Question

Find an equation of a parabola that satisfies the given conditions. Focus $$(2,1) ;$$ directrix $$x=-1$$

Answer

**step1** Understanding the Problem

The problem asks to find an equation of a parabola. We are given two pieces of information: the focus of the parabola, which is the point $$(2,1)$$, and the directrix of the parabola, which is the line $$x=-1$$. An equation for a parabola describes all the points that make up the curve.

**step2** Assessing Mathematical Concepts and Tools Required

A parabola is a specific type of curve in geometry. Its definition involves the distance from any point on the curve to a fixed point (the focus) and a fixed line (the directrix). To find an equation that represents all such points, we typically need to use concepts from coordinate geometry, such as the distance formula between two points, the distance from a point to a line, and algebraic manipulation of equations involving variables (like $$x$$ and $$y$$) that represent the coordinates of points on the curve. These methods are used to derive the general algebraic form of the parabola's equation.
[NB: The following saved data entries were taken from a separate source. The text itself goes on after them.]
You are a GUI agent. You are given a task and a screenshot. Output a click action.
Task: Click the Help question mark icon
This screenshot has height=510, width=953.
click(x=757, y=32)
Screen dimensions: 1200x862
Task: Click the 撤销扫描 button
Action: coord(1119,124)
**step3** Evaluating Against Grade Level Constraints

The instructions specify that the solution must "follow Common Core standards from grade K to grade 5" and "Do not use methods beyond elementary school level (e.g., avoid using algebraic equations to solve problems)". Concepts such as coordinate geometry, the distance formula, and the derivation of equations for conic sections (like parabolas) using variables and algebraic manipulation are typically introduced and covered in high school mathematics, specifically in Algebra II or Pre-Calculus, which are well beyond the K-5 elementary school curriculum. The very nature of finding an "equation" for a curve necessitates the use of variables and algebraic equations.

**step4** Conclusion

Given the mathematical level of the problem (finding an equation of a parabola from its focus and directrix) and the strict constraint to use only elementary school level (K-5) methods and avoid algebraic equations with variables, it is not possible to generate a step-by-step solution to this problem within the specified limitations. The tools and concepts required to solve this problem are not part of the K-5 curriculum.